**EXTRAIT DU TEXTE**
━━━━━━━━━━━━━━━━
Il y a dans le Songe d’une nuit d’été des scènes de théâtre dans le théâtre. Thésée, Hippolyta, et tous les jeunes gens, passent d’un instant à l’autre du côté des acteurs à celui des spectateurs. Et puis il y a aussi cette oscillation, cette frontière entre rêve et réalité, sur laquelle Muriel Mayette a souhaité insister. Thésée fait partie de notre réalité, comme nous il n’appartient pas à ce monde féerique, imaginaire, onirique. Avoir les comédiens à côté de nous, c’était renverser brusquement la perspective. Ça se prêtait parfaitement à la pièce, créait une forte complicité entre les comédiens et le public, en plus d’être hautement plaisant et intelligent.
C’est ici que s’arrête mon enthousiasme. La pièce tombe ensuite dans une routine sans originalité et sans caractère, dont j’ai déjà du mal à me souvenir.

J’écris rarement des critiques négatives. Je ne suis pas une professionnelle, et je garde à l’esprit qu’il est assez impudent de juger le travail des autres sans en connaître toute la teneur. Mais surtout, je n’ai jamais vraiment détesté un spectacle. Le plus généralement, si je n’aime pas une pièce, c’est qu’elle m’aura laissée indifférente. Et puisque je cherche avant tout à transmettre mon ressenti, il m’est quasiment impossible d’écrire dans ces cas-là. Comment mettre des mots sur l’indifférence ?

Mise en scène par Muriel Mayette, je n’ai vu qu’Andromaque. La scène épurée, de grandes colonnes, les costumes vaporeux mais sobres des comédiens, il s’agissait de mettre l’accent sur le texte, « le cœur brûlant et les lèvres glacées » disait Cécile Brune. Pour le Songe d’une nuit d’été, l’administratrice récidive, reconnaissant aimer les mises en scène dépouillées, pour mettre le texte et le jeu des comédiens à l’honneur. Nous voici donc repartis pour une scène presque sans décor, si ce n’est cette toile plastique blanche, vaguement éclairée, qui recouvre le fond et le sol, et ces longues colonnes blanches, souples cette fois-ci.
━━━━━━━━━━━━━━━━
**LISTE DES ENREGISTREMENTS**
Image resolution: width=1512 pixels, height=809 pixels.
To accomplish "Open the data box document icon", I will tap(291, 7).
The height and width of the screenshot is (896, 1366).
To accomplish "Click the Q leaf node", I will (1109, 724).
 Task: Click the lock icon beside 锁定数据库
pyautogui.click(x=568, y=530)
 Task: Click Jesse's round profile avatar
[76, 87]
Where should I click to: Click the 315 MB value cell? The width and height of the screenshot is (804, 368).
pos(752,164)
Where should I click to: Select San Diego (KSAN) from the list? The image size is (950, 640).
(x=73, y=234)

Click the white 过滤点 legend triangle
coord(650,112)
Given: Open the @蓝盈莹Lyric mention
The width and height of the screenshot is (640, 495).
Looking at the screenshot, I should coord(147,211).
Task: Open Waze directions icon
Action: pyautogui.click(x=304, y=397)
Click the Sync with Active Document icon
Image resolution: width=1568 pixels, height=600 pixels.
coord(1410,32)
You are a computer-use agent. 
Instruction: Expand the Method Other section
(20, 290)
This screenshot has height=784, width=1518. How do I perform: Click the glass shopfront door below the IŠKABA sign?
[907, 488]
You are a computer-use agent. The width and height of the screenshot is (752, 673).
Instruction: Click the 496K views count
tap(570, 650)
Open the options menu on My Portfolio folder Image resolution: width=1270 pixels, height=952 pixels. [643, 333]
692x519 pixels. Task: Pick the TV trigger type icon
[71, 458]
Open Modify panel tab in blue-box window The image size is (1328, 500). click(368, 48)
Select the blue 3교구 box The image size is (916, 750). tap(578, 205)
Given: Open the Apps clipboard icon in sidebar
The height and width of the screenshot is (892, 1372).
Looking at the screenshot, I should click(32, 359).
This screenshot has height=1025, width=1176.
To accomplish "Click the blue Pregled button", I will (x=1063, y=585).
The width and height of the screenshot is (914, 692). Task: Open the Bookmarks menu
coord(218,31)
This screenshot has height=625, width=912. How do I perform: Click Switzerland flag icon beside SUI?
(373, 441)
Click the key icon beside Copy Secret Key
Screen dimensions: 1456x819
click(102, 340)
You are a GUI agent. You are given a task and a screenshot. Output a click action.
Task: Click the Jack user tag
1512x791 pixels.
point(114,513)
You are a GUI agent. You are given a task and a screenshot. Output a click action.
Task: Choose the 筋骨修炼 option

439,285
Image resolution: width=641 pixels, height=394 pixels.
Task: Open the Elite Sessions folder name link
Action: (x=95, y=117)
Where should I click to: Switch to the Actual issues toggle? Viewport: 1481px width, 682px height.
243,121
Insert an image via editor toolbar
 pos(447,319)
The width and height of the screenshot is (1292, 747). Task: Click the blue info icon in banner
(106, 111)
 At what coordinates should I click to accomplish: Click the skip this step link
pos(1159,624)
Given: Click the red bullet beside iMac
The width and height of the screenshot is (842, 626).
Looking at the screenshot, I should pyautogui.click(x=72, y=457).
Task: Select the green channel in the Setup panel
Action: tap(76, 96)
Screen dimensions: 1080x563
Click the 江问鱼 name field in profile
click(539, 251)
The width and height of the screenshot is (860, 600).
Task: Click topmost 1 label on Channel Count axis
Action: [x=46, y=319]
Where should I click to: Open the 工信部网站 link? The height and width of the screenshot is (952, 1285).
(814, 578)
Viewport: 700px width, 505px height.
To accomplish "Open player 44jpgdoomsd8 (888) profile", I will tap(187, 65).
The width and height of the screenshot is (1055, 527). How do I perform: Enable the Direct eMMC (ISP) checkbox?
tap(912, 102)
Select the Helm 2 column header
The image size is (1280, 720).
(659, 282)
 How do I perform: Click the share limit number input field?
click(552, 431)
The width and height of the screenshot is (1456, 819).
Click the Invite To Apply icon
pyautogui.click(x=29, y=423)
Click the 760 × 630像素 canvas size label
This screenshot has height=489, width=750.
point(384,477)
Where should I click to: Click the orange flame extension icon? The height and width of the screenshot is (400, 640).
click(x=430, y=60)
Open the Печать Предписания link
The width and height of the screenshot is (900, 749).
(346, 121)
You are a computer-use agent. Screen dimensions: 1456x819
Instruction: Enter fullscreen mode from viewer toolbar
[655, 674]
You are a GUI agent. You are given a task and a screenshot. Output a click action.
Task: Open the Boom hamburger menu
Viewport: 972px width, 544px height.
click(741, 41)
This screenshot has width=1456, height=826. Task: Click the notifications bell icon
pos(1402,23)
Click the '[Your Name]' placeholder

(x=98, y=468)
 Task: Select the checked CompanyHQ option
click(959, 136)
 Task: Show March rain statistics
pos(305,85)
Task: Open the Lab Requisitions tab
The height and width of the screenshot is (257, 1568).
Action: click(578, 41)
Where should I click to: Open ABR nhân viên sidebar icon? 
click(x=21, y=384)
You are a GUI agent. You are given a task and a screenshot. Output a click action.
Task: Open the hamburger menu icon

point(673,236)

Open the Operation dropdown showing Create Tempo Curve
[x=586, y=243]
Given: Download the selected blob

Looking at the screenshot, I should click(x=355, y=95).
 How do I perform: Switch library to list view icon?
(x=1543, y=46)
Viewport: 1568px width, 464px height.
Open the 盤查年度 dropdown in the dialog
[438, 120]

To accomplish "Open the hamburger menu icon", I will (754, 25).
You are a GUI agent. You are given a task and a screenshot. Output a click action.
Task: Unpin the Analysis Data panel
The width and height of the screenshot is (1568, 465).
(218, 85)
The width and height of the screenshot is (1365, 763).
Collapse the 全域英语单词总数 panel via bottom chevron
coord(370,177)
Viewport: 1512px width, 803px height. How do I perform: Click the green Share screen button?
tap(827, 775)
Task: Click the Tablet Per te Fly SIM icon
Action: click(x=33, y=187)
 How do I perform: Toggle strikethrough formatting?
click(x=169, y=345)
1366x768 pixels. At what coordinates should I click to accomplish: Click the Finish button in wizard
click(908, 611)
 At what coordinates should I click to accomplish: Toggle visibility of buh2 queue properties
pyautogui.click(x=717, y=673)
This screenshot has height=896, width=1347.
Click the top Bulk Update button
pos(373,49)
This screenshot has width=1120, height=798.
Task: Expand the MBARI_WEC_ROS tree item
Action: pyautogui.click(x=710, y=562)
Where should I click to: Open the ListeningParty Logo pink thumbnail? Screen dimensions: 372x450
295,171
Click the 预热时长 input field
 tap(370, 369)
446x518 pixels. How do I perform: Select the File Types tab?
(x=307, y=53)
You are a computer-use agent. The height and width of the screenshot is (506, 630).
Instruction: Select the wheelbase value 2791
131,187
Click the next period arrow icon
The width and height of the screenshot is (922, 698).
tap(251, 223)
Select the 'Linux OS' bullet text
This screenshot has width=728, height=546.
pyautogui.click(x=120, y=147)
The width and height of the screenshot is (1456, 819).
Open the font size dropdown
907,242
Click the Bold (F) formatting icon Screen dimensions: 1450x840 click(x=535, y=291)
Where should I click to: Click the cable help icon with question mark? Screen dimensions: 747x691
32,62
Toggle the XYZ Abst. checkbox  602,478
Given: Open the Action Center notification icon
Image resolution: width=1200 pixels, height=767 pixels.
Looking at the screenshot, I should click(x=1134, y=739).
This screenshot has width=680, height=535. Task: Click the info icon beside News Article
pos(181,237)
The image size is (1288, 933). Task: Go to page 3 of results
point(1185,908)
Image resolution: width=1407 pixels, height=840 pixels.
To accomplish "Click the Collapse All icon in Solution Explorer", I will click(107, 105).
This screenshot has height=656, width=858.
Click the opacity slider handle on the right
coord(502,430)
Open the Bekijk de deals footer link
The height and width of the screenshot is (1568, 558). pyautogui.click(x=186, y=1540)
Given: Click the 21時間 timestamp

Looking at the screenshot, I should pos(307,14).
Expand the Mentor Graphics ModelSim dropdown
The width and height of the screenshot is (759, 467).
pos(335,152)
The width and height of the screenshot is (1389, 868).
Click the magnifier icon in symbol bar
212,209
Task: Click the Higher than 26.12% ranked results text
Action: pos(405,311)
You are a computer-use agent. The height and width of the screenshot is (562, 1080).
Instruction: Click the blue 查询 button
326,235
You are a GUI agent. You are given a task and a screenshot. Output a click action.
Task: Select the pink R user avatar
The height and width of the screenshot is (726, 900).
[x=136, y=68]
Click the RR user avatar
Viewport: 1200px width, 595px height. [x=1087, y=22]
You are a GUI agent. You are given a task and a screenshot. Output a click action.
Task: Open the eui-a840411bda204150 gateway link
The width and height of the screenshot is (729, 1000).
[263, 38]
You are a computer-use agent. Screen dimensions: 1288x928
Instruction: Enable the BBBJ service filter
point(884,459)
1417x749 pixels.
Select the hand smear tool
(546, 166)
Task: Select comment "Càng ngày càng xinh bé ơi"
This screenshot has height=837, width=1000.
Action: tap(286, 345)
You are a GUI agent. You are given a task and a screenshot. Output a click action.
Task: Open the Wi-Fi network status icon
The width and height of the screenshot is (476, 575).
━━━━━━━━━━━━━━━━
**CONSIGNE**
Recopie le passage de la critique du Songe d’une nuit d’été qui commence par « C’est ici que » et s’arrête après « à me souvenir. », en remplaçant « enthousiasme » par « intérêt ».

**RÉSULTAT**
C’est ici que s’arrête mon intérêt. La pièce tombe ensuite dans une routine sans originalité et sans caractère, dont j’ai déjà du mal à me souvenir.